> Given instruction:
Reproduce verbatim every line from the start of the records down to and including the line that contains "82, 648, 101)".

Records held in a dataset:
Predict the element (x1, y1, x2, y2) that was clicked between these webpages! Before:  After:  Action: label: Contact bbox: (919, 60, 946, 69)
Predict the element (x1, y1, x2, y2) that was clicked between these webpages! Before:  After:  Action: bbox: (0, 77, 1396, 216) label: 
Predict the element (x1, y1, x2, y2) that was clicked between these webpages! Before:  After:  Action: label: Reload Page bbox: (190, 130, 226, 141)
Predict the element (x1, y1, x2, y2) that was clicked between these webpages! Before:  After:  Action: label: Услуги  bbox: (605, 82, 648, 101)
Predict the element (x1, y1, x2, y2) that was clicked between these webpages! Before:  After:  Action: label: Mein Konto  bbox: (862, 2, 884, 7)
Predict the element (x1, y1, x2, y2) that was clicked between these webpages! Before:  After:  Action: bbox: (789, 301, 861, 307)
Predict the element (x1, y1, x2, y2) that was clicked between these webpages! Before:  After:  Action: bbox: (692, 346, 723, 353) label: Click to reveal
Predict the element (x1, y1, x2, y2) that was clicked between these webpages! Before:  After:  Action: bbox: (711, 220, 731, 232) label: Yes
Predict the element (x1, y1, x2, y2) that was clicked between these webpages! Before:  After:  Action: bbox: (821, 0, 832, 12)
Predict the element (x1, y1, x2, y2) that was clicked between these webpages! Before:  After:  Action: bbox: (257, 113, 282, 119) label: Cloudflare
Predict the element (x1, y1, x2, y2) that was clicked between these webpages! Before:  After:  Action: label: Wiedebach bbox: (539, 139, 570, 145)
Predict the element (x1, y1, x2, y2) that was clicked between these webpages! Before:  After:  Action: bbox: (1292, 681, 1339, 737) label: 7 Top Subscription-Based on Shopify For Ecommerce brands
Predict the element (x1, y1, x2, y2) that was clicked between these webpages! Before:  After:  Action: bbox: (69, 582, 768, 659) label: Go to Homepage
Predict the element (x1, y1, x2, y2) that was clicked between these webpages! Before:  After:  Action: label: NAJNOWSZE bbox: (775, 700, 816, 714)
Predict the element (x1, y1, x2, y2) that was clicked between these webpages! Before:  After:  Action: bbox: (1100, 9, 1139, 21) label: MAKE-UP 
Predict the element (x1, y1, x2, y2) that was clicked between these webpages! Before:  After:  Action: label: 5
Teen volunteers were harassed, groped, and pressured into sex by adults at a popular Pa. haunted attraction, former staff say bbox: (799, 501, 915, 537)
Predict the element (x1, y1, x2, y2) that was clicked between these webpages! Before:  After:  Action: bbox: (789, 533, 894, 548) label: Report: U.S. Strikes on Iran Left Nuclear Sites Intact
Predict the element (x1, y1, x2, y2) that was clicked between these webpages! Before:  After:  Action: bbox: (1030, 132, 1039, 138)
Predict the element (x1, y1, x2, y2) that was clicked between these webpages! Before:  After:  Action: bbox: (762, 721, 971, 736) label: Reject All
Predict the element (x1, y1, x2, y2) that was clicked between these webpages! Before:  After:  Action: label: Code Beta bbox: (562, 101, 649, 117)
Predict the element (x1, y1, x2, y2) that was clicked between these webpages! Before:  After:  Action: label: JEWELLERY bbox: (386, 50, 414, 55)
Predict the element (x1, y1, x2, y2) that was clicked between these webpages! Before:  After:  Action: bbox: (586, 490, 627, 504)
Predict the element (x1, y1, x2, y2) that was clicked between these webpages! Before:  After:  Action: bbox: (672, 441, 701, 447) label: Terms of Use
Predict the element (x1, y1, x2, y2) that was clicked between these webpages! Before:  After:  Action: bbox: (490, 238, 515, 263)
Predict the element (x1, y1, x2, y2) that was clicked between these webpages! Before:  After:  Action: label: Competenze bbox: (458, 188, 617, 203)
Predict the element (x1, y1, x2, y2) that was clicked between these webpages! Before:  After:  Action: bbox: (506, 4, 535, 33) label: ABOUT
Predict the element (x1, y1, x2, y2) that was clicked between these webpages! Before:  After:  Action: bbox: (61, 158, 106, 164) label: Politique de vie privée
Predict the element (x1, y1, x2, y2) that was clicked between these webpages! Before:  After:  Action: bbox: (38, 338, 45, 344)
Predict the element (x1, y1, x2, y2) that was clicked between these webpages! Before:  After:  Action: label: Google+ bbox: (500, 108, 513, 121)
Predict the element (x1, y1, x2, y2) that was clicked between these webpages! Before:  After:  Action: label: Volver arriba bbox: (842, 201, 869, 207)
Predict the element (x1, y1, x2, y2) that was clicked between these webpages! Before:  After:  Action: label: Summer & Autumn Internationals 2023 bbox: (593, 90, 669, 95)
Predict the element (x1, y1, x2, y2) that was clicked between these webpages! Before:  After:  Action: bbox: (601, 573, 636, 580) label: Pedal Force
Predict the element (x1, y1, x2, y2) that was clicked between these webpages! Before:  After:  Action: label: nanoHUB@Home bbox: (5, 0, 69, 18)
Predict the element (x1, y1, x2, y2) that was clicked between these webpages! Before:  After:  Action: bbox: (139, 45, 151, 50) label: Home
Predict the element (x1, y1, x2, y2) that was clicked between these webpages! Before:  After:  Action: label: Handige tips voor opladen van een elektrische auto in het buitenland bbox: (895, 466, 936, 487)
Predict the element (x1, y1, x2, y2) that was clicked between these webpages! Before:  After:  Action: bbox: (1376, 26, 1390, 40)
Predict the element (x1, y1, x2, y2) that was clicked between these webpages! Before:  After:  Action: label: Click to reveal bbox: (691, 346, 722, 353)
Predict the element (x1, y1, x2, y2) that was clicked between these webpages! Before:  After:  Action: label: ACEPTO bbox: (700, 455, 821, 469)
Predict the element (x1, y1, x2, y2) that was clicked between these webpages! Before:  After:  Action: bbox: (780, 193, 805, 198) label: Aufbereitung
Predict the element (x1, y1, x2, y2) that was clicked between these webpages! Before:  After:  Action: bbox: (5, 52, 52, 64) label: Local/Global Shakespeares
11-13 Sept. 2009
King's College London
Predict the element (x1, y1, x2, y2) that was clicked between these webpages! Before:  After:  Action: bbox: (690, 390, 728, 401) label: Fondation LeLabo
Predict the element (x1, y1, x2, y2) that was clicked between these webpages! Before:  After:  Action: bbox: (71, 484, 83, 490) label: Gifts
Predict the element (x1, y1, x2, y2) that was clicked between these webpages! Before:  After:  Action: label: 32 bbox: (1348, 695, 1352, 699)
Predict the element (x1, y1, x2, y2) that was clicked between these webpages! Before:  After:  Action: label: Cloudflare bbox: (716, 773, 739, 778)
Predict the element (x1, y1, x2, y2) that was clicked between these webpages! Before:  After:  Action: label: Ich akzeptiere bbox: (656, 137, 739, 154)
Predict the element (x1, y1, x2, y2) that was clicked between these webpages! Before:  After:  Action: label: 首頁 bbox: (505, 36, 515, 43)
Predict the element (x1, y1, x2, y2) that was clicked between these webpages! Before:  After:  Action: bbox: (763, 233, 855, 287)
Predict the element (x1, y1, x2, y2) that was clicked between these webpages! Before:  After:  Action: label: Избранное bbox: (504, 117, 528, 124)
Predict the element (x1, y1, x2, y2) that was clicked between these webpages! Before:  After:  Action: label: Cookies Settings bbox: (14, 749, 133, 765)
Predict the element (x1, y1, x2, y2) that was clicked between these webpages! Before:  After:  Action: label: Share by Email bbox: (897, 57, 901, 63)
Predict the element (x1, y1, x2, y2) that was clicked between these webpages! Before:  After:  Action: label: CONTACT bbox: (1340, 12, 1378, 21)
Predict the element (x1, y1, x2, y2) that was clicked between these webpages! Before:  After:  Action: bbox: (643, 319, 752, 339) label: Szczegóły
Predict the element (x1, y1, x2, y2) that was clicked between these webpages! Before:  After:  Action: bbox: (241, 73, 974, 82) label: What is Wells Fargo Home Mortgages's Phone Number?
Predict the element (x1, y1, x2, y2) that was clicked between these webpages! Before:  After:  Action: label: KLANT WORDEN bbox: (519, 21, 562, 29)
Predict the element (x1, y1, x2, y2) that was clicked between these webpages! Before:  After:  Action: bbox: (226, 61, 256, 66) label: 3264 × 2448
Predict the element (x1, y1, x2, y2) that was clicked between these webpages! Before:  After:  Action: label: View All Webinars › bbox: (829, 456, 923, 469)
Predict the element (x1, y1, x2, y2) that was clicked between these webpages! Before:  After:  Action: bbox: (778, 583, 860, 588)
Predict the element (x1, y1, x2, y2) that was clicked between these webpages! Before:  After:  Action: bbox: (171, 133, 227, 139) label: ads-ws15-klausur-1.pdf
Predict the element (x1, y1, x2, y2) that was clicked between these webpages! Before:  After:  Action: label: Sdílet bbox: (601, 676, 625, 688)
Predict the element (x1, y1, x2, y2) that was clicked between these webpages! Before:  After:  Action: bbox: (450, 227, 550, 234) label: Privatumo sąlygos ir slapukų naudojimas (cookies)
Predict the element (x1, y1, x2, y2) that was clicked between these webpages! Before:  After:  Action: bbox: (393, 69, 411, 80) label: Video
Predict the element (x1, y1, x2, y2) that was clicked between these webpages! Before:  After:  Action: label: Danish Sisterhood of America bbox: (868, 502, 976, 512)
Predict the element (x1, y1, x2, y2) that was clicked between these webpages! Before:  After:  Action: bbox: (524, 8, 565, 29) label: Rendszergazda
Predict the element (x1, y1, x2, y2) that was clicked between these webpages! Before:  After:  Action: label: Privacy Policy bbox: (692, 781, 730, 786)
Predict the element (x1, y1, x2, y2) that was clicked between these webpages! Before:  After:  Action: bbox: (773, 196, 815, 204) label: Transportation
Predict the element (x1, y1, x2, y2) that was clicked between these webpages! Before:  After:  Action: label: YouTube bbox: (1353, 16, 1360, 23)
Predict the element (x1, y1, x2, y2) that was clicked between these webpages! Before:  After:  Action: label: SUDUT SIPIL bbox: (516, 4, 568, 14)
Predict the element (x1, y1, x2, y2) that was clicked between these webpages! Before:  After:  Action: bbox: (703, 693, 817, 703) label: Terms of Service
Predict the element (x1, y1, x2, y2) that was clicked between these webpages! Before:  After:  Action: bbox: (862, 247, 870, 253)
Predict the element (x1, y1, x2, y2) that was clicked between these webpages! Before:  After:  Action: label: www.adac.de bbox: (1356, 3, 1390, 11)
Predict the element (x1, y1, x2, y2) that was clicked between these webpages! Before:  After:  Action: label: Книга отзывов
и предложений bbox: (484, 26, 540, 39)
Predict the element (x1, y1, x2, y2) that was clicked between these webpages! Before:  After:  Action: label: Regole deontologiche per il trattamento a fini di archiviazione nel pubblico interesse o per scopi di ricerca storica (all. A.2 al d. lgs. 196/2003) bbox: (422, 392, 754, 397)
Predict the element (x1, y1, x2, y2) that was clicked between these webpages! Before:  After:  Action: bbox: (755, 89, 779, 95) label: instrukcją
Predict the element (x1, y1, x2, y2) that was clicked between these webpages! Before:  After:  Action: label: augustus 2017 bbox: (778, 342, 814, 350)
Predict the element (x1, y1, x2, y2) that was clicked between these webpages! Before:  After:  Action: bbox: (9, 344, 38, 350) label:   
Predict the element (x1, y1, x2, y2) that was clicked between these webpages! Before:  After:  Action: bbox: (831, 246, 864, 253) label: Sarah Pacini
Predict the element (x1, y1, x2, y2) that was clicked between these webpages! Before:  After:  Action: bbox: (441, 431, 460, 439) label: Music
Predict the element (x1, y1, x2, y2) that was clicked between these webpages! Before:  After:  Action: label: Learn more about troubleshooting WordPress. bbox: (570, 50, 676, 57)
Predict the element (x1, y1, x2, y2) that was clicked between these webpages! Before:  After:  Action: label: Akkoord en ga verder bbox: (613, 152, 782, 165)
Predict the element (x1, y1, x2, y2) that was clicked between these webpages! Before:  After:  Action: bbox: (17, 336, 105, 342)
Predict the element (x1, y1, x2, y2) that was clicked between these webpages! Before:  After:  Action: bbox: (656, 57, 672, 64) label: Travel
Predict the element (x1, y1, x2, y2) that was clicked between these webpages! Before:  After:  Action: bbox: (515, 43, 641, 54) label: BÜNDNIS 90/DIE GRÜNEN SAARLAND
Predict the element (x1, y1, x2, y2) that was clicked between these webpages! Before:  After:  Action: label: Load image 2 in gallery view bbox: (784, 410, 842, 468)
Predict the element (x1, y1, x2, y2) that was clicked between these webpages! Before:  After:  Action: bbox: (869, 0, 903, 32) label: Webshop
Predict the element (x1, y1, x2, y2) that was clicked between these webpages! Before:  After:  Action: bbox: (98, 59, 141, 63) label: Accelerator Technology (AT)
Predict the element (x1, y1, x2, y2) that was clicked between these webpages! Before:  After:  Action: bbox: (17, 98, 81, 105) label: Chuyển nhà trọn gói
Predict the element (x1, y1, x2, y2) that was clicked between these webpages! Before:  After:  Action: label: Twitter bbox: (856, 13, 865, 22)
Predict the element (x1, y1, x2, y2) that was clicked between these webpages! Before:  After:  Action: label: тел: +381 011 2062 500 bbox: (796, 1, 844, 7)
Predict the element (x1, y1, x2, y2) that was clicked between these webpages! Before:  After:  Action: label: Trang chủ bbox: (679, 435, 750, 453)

> Written reply:
Predict the element (x1, y1, x2, y2) that was clicked between these webpages! Before:  After:  Action: label: Contact bbox: (919, 60, 946, 69)
Predict the element (x1, y1, x2, y2) that was clicked between these webpages! Before:  After:  Action: bbox: (0, 77, 1396, 216) label: 
Predict the element (x1, y1, x2, y2) that was clicked between these webpages! Before:  After:  Action: label: Reload Page bbox: (190, 130, 226, 141)
Predict the element (x1, y1, x2, y2) that was clicked between these webpages! Before:  After:  Action: label: Услуги  bbox: (605, 82, 648, 101)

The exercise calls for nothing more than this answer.